Şam yönetimiyse iddiaları reddediyor ve düzenlenen hava operasyonlarında herhangi bir kimyasal silahın kullanılmadığını savunuyor.

Birleşmiş Milletler savaş suçlarını araştırma komisyonu, klor gazı iddialarını incelemeye almış durumda.

Özellikle İdlib'e bağlı Sarakeb kasabası ile Şam'a bağlı Doğu Guta'nın Duma bölgesinden gelen klor gazı kullanımı iddiaları inceleniyor.

Bomba

Suriye ordusuna ait savaş uçaklarından atılan bombaların klor gazı taşıdığı iddia ediliyor. Şam yönetimi ise iddiaları reddediyor.

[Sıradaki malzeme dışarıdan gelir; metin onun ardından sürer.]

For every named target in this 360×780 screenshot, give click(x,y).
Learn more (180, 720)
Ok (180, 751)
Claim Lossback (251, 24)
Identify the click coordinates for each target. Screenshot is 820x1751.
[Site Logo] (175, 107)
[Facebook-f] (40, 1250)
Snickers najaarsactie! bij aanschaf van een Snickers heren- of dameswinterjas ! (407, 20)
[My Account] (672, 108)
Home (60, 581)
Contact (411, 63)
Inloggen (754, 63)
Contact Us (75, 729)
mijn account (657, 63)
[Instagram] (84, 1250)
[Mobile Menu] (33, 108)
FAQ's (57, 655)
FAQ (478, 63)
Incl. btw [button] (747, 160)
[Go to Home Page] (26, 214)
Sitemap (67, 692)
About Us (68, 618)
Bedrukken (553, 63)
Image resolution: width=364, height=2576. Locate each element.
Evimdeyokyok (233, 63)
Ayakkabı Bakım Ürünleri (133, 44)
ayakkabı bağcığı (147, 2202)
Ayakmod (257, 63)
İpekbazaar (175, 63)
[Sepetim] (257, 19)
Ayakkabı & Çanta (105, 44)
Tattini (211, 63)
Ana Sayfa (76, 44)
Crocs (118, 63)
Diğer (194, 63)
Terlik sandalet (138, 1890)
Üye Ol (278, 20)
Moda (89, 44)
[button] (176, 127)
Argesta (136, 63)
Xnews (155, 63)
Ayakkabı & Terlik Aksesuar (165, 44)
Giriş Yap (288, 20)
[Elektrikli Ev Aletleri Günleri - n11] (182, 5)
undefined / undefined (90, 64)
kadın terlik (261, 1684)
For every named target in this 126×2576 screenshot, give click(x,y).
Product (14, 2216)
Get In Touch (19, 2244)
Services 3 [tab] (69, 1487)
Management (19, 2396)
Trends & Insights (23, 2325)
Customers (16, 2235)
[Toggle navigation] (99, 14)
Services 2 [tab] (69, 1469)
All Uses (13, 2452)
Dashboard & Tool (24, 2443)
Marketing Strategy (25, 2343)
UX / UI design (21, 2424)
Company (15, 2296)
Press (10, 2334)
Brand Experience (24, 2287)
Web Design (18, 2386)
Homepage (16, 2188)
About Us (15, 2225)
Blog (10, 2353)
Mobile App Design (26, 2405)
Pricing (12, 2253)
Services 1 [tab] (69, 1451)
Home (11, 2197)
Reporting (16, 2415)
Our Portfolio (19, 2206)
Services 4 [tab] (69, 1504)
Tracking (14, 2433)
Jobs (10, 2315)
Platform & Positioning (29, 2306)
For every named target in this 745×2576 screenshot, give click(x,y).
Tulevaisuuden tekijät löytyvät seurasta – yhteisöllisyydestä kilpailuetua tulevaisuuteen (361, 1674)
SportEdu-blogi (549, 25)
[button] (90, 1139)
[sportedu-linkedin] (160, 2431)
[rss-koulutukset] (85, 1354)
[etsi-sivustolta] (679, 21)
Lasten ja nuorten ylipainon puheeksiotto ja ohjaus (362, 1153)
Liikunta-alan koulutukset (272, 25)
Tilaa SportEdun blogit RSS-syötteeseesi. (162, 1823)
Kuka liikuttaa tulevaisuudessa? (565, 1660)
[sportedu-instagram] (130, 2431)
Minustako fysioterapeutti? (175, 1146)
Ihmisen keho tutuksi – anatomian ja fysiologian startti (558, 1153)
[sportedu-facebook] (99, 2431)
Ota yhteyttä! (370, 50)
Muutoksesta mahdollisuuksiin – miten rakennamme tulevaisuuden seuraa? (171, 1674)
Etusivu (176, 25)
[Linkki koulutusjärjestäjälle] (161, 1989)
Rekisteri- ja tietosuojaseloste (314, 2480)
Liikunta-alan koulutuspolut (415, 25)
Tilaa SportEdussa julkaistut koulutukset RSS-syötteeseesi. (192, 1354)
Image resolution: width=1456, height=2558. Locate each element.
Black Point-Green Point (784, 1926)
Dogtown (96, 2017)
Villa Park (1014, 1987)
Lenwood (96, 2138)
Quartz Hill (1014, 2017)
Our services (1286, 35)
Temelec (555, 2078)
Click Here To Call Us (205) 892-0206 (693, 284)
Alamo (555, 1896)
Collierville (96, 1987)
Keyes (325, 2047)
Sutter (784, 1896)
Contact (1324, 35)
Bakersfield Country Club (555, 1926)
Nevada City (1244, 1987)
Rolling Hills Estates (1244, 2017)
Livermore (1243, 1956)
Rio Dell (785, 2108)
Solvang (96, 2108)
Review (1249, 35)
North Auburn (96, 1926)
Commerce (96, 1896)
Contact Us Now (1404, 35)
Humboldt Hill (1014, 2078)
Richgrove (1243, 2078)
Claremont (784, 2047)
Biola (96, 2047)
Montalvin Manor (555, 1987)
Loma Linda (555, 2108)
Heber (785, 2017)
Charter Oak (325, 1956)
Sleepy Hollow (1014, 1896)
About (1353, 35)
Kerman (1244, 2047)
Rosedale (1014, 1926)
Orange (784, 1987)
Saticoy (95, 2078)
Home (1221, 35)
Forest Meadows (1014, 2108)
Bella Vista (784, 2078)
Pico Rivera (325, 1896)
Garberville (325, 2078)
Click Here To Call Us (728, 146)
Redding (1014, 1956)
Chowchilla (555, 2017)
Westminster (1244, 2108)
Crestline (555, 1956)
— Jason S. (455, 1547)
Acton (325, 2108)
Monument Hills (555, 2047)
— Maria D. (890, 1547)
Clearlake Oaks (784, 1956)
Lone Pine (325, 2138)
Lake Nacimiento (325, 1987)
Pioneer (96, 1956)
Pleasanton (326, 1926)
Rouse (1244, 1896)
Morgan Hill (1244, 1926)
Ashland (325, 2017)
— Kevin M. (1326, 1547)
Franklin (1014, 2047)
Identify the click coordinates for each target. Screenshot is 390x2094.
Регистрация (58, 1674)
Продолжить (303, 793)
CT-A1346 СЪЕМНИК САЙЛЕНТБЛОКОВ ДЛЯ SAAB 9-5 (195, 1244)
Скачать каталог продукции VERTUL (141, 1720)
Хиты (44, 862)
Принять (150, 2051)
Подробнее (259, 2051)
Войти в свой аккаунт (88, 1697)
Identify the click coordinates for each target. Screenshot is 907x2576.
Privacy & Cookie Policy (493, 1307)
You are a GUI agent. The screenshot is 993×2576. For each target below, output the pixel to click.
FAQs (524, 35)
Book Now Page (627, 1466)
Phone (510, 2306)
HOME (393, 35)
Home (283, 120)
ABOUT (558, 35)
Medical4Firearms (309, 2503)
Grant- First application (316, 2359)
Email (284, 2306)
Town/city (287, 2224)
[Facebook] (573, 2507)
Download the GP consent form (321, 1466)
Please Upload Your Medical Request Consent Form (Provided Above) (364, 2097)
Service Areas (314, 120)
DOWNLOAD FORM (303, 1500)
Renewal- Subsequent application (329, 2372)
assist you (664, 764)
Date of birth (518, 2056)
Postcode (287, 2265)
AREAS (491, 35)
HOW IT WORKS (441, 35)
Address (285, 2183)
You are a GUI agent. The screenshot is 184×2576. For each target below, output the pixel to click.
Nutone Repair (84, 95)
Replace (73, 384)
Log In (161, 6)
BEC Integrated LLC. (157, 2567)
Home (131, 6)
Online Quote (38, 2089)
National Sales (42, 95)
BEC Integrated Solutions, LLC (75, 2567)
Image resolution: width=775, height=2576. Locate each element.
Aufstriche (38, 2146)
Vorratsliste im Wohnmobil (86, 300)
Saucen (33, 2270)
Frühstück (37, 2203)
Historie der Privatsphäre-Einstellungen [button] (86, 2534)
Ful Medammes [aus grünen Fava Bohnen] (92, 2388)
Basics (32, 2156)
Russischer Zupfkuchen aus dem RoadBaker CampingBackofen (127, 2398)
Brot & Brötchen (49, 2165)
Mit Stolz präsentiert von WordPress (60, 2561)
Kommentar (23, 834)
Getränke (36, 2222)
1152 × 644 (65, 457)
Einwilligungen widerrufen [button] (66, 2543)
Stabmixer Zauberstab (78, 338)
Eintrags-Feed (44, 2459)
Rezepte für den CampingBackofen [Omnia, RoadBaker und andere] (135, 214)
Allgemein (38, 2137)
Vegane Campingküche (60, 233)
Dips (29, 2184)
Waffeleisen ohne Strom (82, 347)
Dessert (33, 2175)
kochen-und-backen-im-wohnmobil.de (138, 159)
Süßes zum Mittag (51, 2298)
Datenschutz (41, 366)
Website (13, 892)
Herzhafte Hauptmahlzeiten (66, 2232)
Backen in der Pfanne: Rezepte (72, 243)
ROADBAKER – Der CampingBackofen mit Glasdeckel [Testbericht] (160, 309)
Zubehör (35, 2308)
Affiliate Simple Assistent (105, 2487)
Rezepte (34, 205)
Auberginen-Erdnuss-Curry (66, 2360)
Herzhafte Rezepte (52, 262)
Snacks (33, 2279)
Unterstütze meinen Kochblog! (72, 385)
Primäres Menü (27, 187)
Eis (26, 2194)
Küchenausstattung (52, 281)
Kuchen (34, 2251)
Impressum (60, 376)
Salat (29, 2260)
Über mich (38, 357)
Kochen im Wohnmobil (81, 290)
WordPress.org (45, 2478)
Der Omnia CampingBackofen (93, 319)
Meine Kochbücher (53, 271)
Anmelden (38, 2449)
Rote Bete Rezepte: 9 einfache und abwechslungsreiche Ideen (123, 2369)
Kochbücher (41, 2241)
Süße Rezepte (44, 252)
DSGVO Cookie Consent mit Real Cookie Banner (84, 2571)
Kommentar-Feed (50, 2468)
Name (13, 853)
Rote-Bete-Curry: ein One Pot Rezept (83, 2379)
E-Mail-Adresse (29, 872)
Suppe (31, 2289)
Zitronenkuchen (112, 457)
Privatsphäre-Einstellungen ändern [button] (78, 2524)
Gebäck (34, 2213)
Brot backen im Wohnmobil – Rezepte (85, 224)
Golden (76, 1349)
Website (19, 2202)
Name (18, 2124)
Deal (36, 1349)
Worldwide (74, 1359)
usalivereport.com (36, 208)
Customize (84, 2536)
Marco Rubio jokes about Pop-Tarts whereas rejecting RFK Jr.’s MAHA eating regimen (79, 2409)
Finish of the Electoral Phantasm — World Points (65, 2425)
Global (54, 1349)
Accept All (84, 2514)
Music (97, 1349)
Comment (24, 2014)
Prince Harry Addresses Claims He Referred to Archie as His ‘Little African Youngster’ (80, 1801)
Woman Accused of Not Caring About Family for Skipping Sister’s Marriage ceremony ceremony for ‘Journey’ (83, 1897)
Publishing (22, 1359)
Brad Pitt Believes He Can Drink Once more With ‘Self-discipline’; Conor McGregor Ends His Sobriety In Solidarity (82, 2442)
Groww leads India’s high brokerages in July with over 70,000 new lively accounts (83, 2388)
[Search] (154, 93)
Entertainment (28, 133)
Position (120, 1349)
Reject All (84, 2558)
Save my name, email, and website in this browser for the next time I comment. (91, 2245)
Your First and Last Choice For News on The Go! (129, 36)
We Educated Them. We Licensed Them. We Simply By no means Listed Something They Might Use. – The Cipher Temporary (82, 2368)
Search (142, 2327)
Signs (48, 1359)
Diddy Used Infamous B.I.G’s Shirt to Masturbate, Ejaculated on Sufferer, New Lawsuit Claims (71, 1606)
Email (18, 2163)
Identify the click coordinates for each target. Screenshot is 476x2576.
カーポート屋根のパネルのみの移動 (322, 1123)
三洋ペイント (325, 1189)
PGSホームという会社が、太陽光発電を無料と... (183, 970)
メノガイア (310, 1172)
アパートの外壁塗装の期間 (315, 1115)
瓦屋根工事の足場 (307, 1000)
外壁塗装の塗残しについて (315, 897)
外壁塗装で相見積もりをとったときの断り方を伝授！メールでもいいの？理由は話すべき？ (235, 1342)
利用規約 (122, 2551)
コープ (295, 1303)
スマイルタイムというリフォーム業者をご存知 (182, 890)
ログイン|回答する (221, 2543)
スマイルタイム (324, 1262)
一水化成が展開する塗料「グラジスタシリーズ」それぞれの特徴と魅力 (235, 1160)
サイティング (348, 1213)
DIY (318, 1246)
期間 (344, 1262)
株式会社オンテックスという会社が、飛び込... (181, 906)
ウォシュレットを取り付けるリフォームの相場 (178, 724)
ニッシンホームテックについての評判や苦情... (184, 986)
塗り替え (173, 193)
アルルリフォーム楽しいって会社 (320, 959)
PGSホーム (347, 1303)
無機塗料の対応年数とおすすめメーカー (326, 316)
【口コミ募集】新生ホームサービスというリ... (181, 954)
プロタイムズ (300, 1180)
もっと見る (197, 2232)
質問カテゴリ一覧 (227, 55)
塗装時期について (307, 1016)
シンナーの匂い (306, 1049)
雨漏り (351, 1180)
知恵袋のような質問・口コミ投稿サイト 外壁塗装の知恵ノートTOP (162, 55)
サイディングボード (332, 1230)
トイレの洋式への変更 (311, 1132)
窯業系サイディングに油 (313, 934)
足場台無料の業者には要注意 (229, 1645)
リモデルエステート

Suriyeli muhaliflere yakın Londra merkezli Suriye İnsan Hakları Gözlemevi, Pazartesi ve Salı günlerinde Doğu Guta'da düzenlenen hava saldırılarında en az 93 kişinin öldüğünü aktardı.

Gözlemevi'nden yapılan açıklamada, "Suriye'de güvenli bir yer kalmadı. Bilinmesi gereken tek bir şey var: Güvenli bir yer yok" dendi. 

Suriye haritası

Kasım'dan bu yana insani yardım gitmedi

Birleşmiş Milletler (BM) ise son dönemde bombardımanların şiddetlenmesi üzerine Suriye genelinde ateşkes çağrısı yaptı.

BM açıklamasında Suriye ordusunun kuşatması altında olan Doğu Guta'daki sivillere Kasım 2017'den bu yana yardım ulaştırılamadığı vurgulandı ve "Tüm tarafların devam eden saldırganlığı, onlarca sivilin hayatını kaybetmesine yol açıyor" dendi.

BM açıklamasında İdlib'deki sivillerin de çatışmalar nedeniyle sürekli yer değiştirmek zorunda kaldığı ifade ediliyor.

İdlib'de yaklaşık 2 milyon sivilin yaşadığı, 1 milyon kişinin ise evlerini terk etmek zorunda kaldığı sanılıyor.

BM'nin Bölgesel Yardım Koordinatörü Panos Moumtzis, Suriye ordusunun Aralık ayında başlattığı son İdlib harekâtı nedeniyle 300.000 kişinin daha evlerini terk ettiğini vurguluyor ve "Bu insanları nereye yerleştireceğimiz konusunda fazla seçeneğimiz kalmadı" diyor.